Full House
Get started

Security & Privacy

Full House holds a personal access token (PAT) on your behalf so it can talk to YouTrack. Here's exactly how we protect it, what we log, and what your options are.

How your token is stored

When you sign in with a YouTrack PAT, the token is encrypted with AES-256-GCM using a server-held master key. The encrypted bytes go into our database; the master key never leaves the application server.

  • Algorithm: AES-256-GCM with a 12-byte random IV per token.
  • Master key: 32 bytes, held in the deployment's secret store (Vercel env).
  • Token is decrypted only at the moment a YouTrack API call needs to run, then discarded.
  • Tokens are never logged, never sent to analytics, and never visible in error messages.

Password protection (optional)

You can opt in to encrypting your token with a password we never see. When enabled, your token is encrypted in your browser with a key derived from your password (PBKDF2-SHA256, 600,000 iterations, AES-256-GCM). We store only the ciphertext and a random salt. Without your password, even an attacker with full database + server-secret access cannot decrypt your token.

The trade-offs:

  • You must enter your password to sign in each time.
  • If you forget your password, you must revoke your PAT in YouTrack and sign up again — there is no recovery.
  • Real-time sessions you already have open keep working until you close the tab; the decrypted token lives only in browser sessionStorage.

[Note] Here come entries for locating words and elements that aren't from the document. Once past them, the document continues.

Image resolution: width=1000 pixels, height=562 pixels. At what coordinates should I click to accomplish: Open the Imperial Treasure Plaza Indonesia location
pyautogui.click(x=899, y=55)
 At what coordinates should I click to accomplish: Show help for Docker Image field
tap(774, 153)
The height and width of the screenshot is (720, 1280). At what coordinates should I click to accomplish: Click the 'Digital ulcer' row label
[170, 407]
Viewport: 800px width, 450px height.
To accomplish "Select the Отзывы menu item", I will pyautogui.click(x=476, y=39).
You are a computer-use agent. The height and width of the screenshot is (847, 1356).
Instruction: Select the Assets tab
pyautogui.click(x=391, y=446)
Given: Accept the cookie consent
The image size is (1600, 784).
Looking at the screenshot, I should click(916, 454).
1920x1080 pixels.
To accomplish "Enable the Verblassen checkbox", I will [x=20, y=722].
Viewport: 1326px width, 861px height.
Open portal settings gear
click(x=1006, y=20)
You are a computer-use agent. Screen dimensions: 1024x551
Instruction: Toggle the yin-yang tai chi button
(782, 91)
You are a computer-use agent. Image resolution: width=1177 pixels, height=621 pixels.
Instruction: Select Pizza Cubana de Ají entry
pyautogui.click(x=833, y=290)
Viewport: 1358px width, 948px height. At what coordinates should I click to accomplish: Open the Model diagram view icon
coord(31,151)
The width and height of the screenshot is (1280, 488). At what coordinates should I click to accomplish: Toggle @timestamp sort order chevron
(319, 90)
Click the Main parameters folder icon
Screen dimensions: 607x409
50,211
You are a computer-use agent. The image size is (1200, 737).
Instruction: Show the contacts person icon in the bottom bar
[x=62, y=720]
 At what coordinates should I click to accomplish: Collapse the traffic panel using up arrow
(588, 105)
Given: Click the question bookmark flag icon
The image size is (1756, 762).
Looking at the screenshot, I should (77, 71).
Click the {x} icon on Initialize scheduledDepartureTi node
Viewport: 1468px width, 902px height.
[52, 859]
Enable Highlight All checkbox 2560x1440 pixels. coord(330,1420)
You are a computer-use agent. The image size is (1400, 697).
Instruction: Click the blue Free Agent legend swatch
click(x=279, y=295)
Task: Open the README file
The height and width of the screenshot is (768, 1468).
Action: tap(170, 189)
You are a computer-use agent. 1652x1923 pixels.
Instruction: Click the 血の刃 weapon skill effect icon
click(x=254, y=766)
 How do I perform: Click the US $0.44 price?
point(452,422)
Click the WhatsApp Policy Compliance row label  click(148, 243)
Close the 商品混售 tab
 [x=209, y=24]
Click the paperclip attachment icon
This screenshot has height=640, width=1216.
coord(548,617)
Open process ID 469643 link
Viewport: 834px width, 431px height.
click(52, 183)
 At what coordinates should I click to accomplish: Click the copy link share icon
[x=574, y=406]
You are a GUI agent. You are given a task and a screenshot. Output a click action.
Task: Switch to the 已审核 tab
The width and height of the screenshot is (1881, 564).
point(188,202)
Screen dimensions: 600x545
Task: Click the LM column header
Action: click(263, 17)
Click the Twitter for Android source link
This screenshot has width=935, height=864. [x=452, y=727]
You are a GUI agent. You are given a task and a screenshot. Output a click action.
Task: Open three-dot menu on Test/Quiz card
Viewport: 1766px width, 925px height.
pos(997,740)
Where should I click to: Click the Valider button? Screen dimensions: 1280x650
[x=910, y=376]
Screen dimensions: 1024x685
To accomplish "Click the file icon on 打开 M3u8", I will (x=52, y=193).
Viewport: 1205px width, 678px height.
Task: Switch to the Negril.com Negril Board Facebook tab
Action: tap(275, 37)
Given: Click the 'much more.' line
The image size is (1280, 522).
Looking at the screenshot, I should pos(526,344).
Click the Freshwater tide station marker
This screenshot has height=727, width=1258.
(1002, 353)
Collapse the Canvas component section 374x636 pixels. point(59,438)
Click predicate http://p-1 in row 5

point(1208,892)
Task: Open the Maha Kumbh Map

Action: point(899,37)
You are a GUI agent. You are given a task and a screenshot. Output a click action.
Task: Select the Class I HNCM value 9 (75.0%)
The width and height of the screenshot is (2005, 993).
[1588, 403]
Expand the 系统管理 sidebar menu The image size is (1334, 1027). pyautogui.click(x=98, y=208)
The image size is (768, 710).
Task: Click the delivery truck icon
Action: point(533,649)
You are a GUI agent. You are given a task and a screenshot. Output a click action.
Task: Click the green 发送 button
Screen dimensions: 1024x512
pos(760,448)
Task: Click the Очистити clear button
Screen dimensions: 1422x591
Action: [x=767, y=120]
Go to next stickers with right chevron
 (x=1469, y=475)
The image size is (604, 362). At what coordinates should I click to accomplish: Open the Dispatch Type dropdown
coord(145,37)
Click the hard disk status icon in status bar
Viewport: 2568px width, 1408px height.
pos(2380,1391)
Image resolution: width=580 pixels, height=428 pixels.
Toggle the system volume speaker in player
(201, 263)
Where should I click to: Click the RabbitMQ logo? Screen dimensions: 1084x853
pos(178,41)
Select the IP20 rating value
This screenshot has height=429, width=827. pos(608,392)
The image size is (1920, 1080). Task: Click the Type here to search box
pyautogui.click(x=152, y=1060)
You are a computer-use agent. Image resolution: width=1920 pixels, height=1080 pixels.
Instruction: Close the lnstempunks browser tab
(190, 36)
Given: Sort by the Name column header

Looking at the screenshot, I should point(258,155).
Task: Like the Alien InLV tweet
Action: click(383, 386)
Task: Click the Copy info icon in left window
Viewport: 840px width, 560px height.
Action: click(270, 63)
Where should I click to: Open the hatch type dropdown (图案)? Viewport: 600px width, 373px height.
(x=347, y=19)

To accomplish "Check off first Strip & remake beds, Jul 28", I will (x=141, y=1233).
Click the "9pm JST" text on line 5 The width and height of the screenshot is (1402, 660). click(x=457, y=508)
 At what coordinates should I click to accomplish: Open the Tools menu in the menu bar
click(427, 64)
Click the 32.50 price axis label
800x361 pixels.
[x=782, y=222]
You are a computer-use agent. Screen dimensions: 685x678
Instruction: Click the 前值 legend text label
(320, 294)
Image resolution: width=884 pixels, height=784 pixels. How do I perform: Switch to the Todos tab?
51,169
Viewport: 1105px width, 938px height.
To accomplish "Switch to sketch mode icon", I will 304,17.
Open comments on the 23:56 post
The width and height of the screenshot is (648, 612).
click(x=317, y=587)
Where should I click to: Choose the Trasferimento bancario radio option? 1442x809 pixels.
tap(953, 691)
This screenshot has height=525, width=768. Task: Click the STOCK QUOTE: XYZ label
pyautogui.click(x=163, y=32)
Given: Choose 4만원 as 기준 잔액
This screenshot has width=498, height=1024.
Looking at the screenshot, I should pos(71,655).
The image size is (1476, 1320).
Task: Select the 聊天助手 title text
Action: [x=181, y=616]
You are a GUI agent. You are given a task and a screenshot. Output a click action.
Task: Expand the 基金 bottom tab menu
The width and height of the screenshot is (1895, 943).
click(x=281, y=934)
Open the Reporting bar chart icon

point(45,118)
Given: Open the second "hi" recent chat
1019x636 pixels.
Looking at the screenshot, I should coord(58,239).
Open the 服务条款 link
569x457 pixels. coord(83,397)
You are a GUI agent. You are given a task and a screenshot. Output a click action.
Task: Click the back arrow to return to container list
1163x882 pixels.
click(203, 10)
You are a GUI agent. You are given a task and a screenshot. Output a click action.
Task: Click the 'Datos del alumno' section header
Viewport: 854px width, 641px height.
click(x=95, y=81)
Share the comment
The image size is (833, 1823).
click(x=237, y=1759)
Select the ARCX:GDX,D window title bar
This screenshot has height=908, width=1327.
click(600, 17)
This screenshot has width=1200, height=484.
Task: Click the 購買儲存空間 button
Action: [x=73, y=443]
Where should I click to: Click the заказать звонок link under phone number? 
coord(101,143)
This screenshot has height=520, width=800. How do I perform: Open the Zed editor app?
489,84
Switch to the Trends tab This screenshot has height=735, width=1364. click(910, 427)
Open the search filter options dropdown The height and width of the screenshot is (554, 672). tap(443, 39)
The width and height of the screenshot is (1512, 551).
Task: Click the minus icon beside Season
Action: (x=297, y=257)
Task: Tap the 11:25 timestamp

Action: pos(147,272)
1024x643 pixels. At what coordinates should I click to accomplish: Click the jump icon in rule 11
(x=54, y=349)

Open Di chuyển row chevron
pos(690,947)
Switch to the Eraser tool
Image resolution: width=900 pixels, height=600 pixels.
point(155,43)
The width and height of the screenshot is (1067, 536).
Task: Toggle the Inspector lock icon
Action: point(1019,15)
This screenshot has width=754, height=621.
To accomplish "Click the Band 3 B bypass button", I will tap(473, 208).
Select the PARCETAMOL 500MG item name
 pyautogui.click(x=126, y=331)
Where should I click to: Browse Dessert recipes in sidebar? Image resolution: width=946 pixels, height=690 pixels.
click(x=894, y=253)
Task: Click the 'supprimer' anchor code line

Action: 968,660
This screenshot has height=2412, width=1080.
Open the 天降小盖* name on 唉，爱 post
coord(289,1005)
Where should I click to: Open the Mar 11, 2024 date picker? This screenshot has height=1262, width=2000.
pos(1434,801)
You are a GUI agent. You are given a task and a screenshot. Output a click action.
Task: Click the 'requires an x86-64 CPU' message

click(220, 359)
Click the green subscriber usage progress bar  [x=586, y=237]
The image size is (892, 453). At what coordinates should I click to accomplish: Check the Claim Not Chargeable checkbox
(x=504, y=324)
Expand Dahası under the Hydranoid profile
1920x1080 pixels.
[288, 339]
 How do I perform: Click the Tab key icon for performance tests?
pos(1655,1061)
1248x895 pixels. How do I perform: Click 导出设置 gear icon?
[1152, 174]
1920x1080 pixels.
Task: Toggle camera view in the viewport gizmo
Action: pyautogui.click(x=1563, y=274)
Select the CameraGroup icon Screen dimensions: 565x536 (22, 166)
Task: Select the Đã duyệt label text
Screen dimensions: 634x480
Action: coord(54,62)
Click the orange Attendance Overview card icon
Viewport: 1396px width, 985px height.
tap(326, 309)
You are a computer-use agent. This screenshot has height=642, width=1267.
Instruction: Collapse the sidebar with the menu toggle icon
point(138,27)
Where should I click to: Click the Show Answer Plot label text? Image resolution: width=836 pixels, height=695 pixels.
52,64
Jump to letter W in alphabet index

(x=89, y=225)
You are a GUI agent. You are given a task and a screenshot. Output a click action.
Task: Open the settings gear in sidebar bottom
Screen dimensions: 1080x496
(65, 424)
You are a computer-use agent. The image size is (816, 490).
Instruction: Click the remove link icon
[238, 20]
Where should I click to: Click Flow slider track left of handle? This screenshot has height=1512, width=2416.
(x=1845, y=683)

Toggle this from Settings → Token encryption after signing in.

What we store about you

  • Your YouTrack user ID, login, display name, email, and avatar URL (fetched from /users/me).
  • Your workspace URL (so we know which YouTrack to talk to).
  • Your encrypted PAT.
  • Session data: votes, estimates, comments — tied to your YouTrack identity.

We do not store the plaintext of any YouTrack issue body beyond what's needed to display it in the room.

What we send to third parties

  • YouTrack — the workspace you signed in with. Standard REST API calls authenticated by your PAT.
  • Pusher Channels — real-time room events (who voted, when, what they cast). Pusher's privacy policy applies; no PATs cross this boundary.
  • Vercel Analytics & Speed Insights — privacy-friendly, cookieless usage and performance metrics: page views, referrer, country, device and browser type, and Web Vitals. Data is aggregated and anonymous, with no cookies and no cross-site tracking. No PATs or personal YouTrack data cross this boundary.
  • No advertising networks, no cross-site trackers, no cookies.

Your options

  • Revoke your PAT in YouTrack at any time (Profile → Account Security). The next call from Full House will fail with 401.
  • Sign out — clears your session cookie. Your encrypted token stays in our database until you delete it.
  • Delete your account from settings — removes your token row and all rooms you created. Sessions you joined as a voter stay anonymized.
  • Enable password protection from Settings to make your token un-decryptable without your password (details above).

Reporting issues

Found a vulnerability? Open a private security advisory in our GitHub repo or email the maintainer. We take responsible disclosure seriously.